Texas, which has seen 25,297 confirmed cases of new coronaviruses with 663 deaths so far, is one of several states that plan to open or open their economies soon.

Mississippi raised its requests to stay home and is allowing companies to operate at 50 percent capacity. Montana is allowing retail companies to survive if they can meet requirements to limit capacity and maintain strict physical distances, and in Tennessee, restaurants can reopen with 50 percent occupancy. Alaska has reopened some companies with limited capacity.

Arkansas, Indiana and Iowa are allowing elective surgery, while Kentucky is allowing non-urgent / emergency health care, clinical radiology, and laboratory services to be performed in limited settings and Indiana. Ohio is allowing medical procedures that do not require an overnight stay until May 1 to resume.

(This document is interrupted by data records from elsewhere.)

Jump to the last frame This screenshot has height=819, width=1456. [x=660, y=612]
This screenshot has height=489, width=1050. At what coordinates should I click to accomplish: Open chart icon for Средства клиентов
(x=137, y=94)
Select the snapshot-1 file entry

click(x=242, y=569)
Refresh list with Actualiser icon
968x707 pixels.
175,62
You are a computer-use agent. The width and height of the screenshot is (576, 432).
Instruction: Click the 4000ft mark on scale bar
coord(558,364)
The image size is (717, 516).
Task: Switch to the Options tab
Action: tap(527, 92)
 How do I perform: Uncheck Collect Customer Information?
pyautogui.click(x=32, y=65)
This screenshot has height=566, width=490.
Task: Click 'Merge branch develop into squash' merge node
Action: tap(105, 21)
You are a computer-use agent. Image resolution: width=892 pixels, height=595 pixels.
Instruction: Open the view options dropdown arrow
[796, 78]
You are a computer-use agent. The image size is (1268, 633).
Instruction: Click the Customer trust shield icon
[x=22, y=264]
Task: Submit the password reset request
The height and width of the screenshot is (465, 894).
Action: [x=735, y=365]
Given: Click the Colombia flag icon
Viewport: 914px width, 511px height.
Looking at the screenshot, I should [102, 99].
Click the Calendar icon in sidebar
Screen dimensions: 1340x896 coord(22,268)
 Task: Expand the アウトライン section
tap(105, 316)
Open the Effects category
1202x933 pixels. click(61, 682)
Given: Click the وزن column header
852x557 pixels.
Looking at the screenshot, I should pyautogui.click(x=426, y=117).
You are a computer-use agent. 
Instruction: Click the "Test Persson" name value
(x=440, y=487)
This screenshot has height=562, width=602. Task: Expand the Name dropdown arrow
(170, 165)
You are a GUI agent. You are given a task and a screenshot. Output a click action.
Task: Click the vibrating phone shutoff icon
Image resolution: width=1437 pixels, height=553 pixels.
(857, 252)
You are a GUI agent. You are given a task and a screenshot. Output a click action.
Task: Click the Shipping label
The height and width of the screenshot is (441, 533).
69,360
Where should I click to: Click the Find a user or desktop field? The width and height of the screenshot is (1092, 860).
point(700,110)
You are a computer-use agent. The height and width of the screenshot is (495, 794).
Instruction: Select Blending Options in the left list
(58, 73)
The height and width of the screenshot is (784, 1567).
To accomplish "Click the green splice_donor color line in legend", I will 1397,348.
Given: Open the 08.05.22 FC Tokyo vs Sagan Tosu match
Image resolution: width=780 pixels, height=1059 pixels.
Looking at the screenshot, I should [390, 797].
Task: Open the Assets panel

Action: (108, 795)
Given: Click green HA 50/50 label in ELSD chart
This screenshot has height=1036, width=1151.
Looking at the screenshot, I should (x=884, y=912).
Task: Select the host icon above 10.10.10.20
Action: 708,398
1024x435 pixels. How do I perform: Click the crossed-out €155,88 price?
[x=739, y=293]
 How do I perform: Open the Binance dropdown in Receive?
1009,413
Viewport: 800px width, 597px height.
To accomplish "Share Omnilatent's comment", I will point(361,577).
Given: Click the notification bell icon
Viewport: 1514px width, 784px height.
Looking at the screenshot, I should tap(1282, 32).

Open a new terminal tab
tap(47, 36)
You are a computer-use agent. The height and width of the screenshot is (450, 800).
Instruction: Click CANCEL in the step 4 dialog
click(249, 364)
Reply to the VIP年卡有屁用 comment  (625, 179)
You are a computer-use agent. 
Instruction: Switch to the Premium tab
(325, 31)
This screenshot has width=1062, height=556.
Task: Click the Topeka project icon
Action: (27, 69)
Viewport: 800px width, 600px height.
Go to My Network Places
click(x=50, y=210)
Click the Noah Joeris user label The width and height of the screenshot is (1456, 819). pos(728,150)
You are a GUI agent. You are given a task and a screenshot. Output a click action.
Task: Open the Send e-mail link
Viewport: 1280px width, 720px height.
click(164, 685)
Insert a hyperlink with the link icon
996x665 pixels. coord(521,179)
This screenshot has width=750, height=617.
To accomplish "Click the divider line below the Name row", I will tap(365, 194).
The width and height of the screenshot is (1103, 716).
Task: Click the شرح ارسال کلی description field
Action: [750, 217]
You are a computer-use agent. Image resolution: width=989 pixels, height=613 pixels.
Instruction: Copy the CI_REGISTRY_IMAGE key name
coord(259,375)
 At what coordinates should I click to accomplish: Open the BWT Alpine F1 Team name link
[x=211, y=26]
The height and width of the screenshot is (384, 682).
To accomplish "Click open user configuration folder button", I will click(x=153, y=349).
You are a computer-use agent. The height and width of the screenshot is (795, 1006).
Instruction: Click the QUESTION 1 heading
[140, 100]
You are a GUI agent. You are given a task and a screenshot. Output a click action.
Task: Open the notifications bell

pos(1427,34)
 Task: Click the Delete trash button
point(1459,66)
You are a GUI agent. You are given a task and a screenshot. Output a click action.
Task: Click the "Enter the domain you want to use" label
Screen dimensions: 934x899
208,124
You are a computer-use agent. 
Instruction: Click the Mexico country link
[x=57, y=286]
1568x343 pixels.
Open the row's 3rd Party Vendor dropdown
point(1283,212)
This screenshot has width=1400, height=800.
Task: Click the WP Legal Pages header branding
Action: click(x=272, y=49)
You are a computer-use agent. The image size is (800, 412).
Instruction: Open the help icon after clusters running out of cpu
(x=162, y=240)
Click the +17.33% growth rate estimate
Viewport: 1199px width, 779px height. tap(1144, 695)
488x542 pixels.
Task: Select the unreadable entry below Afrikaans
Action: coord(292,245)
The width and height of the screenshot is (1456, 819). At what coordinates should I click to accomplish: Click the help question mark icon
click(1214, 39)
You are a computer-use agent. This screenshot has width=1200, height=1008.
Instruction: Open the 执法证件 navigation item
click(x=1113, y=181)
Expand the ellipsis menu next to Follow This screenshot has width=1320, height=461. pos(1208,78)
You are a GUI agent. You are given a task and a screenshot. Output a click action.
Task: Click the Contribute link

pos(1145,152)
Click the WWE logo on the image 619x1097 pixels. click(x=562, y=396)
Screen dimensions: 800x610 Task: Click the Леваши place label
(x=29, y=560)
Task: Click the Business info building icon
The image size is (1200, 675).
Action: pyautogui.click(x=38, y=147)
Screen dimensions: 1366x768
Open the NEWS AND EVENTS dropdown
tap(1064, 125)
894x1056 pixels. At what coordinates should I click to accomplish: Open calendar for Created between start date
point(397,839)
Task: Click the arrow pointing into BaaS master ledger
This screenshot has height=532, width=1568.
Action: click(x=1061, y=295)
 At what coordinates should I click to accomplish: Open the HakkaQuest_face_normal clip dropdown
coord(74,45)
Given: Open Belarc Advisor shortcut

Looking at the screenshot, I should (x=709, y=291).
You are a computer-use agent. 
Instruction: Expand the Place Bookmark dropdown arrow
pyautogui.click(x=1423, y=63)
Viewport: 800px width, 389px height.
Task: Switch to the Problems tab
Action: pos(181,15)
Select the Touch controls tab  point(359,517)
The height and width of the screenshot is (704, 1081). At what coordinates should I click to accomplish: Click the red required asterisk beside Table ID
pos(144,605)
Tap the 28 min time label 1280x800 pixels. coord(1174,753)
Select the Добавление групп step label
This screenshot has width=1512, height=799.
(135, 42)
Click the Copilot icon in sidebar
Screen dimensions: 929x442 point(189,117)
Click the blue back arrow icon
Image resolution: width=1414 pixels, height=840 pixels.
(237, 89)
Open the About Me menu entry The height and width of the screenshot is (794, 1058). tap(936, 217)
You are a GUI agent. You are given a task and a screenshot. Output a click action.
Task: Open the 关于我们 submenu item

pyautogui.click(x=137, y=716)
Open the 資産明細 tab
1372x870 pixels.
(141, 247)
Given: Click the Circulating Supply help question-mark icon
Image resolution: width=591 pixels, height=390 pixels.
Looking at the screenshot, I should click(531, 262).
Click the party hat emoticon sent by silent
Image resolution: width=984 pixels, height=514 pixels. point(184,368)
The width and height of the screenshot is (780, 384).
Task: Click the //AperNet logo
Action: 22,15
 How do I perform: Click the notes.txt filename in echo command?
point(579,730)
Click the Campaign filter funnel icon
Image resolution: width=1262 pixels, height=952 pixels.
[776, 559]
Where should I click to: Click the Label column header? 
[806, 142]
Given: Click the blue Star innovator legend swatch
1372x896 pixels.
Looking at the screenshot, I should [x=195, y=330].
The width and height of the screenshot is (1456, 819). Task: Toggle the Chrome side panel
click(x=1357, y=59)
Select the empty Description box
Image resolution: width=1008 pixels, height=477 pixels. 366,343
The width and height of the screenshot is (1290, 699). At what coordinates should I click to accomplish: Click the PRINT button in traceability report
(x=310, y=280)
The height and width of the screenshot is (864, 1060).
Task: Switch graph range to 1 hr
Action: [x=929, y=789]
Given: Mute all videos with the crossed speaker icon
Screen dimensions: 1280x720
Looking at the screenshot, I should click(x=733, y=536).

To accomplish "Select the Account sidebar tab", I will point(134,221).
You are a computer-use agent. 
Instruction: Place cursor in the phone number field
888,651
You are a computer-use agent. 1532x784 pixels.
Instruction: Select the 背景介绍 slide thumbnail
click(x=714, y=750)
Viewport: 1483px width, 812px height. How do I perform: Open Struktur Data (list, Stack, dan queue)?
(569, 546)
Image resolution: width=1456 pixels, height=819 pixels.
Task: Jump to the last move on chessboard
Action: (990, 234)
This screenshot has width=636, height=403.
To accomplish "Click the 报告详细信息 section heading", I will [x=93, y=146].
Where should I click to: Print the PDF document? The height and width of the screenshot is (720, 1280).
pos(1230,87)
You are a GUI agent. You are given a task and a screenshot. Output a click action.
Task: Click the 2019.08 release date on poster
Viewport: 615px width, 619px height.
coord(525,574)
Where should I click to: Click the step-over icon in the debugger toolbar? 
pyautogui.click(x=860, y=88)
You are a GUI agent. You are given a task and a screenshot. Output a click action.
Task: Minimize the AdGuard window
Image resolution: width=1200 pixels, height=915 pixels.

Additionally, Colorado is allowing retail outlets to open for pavement delivery.

Minnesota is now allowing non-"customer-oriented" office, construction and industrial companies to return to work.

In Georgia, where Governor Bryan Kemp was criticized for his order to reopen businesses, theaters, private social clubs and restaurants, which are all running again.

Abbott's announcement comes as the Trump administration is drafting new guidelines on how restaurants, schools, churches, and businesses can safely reopen nationwide. A draft White House plan includes suggestions such as closing break rooms in offices, using disposable menus in restaurants, and having students eat lunch in their classrooms.